### Your assignment
Write out, word for word, every line in the data below from the one containing "Task: Open the Статус оплаты dropdown arrow" to the one containing "Task: Select the Best Practices score card", both of them included.
═══ Source material ═══
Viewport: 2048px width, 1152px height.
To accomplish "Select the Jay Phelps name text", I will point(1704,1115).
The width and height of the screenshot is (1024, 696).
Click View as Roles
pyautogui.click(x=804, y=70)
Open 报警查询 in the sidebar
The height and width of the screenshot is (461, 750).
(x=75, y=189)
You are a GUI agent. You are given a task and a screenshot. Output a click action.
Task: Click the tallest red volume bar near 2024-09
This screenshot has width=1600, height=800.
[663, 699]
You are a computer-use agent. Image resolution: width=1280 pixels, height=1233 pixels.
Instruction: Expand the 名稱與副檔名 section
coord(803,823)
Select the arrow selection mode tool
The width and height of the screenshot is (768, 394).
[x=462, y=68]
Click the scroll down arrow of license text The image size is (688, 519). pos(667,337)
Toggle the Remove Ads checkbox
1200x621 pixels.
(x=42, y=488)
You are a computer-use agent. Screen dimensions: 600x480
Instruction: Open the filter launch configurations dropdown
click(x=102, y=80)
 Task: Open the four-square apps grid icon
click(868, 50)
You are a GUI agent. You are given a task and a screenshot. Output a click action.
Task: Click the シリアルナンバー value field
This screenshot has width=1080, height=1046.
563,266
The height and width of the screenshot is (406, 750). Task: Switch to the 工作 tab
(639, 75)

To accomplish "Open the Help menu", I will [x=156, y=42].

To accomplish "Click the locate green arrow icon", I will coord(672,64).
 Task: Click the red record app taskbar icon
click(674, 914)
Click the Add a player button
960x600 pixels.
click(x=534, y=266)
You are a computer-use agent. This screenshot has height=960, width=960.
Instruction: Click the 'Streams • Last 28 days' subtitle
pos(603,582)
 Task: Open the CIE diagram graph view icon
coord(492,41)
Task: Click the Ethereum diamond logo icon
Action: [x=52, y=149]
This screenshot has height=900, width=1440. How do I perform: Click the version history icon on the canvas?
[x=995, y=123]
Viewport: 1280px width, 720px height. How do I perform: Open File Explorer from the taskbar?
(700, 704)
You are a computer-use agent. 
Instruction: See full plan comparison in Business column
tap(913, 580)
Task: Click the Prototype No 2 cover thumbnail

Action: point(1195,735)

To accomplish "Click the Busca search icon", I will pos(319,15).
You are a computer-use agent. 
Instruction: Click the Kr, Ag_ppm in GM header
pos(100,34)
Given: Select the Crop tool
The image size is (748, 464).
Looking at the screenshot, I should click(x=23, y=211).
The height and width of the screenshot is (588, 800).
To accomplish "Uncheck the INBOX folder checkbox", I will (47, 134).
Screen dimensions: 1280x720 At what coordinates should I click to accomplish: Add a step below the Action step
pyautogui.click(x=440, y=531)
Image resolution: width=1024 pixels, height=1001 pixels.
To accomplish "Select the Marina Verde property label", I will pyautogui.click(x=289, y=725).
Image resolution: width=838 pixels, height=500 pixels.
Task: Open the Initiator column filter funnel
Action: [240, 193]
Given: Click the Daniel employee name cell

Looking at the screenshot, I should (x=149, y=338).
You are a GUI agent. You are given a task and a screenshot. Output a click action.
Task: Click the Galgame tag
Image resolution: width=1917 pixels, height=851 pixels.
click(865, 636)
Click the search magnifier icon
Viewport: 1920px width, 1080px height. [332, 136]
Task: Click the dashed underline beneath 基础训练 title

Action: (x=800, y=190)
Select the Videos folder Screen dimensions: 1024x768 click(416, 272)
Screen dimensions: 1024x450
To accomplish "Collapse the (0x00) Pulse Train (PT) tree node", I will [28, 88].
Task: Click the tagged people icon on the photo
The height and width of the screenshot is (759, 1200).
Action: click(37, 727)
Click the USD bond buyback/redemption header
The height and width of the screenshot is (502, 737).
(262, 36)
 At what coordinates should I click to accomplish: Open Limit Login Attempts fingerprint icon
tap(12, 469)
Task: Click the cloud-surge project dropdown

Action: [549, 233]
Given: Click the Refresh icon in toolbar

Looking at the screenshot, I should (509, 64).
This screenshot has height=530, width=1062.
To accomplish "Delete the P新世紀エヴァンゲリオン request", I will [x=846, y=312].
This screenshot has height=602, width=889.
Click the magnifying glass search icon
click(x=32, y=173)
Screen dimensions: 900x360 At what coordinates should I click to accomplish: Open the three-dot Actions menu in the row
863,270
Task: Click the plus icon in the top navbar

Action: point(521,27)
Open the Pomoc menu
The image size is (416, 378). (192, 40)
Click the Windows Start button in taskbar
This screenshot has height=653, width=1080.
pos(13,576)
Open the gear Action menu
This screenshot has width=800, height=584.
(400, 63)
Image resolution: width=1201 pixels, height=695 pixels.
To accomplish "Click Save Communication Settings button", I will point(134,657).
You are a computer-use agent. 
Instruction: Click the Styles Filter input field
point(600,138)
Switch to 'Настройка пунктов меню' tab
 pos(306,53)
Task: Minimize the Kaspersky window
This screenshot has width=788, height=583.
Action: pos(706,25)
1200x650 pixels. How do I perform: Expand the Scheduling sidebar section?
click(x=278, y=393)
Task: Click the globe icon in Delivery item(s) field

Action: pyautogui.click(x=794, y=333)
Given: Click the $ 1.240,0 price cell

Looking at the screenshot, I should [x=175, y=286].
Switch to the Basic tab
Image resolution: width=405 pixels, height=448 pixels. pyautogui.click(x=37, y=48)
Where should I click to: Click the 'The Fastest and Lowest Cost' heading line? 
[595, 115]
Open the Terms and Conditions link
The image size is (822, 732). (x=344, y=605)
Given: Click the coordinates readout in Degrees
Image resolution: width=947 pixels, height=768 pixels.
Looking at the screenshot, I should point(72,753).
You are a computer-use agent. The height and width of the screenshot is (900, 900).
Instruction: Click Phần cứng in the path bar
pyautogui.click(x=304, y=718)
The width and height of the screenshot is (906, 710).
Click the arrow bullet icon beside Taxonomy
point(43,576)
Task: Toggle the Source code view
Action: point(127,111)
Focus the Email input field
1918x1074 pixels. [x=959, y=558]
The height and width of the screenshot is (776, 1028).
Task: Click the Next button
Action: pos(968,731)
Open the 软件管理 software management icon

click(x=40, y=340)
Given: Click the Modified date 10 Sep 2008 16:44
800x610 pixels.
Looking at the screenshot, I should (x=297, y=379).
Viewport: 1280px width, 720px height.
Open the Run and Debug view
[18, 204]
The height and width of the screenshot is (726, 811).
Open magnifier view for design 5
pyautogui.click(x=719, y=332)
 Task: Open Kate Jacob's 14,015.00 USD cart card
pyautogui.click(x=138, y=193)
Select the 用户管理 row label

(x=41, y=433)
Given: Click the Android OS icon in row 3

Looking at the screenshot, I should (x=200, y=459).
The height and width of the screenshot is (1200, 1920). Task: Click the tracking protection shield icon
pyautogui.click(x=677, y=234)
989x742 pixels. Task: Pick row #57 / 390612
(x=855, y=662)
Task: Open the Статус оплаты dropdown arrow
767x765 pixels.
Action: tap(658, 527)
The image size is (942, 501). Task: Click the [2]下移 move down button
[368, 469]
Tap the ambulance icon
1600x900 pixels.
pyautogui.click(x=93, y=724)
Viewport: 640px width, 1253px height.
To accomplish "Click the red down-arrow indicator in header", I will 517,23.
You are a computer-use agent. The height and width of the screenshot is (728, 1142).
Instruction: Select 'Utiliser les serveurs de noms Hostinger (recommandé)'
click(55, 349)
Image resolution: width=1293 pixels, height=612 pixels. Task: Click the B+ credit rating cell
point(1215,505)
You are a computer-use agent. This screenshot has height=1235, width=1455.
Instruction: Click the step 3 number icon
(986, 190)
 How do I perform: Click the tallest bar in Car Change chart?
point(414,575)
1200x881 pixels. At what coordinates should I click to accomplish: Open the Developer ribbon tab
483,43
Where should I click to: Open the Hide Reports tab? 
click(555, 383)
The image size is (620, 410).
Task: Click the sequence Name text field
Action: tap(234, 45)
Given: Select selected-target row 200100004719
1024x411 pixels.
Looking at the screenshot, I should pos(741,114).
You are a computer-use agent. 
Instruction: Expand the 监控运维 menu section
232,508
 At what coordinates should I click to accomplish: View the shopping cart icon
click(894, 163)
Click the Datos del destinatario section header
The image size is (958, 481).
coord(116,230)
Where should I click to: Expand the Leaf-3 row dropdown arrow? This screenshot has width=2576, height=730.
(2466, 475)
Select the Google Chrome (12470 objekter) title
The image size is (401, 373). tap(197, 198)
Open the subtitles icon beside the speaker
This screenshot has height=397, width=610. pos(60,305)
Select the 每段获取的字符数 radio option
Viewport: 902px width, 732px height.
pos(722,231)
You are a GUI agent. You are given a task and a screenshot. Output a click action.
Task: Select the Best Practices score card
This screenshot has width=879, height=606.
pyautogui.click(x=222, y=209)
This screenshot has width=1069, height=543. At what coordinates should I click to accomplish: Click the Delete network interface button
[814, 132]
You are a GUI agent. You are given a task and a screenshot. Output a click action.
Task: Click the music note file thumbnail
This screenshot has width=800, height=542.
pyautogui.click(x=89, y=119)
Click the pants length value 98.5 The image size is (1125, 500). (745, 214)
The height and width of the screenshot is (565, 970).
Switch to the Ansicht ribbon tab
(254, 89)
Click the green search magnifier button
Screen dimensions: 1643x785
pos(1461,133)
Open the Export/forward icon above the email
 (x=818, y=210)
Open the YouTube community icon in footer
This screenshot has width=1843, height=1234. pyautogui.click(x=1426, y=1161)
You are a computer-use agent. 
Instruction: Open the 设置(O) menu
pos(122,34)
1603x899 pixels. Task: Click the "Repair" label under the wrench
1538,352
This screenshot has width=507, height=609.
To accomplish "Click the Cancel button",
═══
### Problem solution
Task: Open the Статус оплаты dropdown arrow
767x765 pixels.
Action: tap(658, 527)
The image size is (942, 501). Task: Click the [2]下移 move down button
[368, 469]
Tap the ambulance icon
1600x900 pixels.
pyautogui.click(x=93, y=724)
Viewport: 640px width, 1253px height.
To accomplish "Click the red down-arrow indicator in header", I will 517,23.
You are a computer-use agent. The height and width of the screenshot is (728, 1142).
Instruction: Select 'Utiliser les serveurs de noms Hostinger (recommandé)'
click(55, 349)
Image resolution: width=1293 pixels, height=612 pixels. Task: Click the B+ credit rating cell
point(1215,505)
You are a computer-use agent. This screenshot has height=1235, width=1455.
Instruction: Click the step 3 number icon
(986, 190)
 How do I perform: Click the tallest bar in Car Change chart?
point(414,575)
1200x881 pixels. At what coordinates should I click to accomplish: Open the Developer ribbon tab
483,43
Where should I click to: Open the Hide Reports tab? 
click(555, 383)
The image size is (620, 410).
Task: Click the sequence Name text field
Action: tap(234, 45)
Given: Select selected-target row 200100004719
1024x411 pixels.
Looking at the screenshot, I should pos(741,114).
You are a computer-use agent. 
Instruction: Expand the 监控运维 menu section
232,508
 At what coordinates should I click to accomplish: View the shopping cart icon
click(894, 163)
Click the Datos del destinatario section header
The image size is (958, 481).
coord(116,230)
Where should I click to: Expand the Leaf-3 row dropdown arrow? This screenshot has width=2576, height=730.
(2466, 475)
Select the Google Chrome (12470 objekter) title
The image size is (401, 373). tap(197, 198)
Open the subtitles icon beside the speaker
This screenshot has height=397, width=610. pos(60,305)
Select the 每段获取的字符数 radio option
Viewport: 902px width, 732px height.
pos(722,231)
You are a GUI agent. You are given a task and a screenshot. Output a click action.
Task: Select the Best Practices score card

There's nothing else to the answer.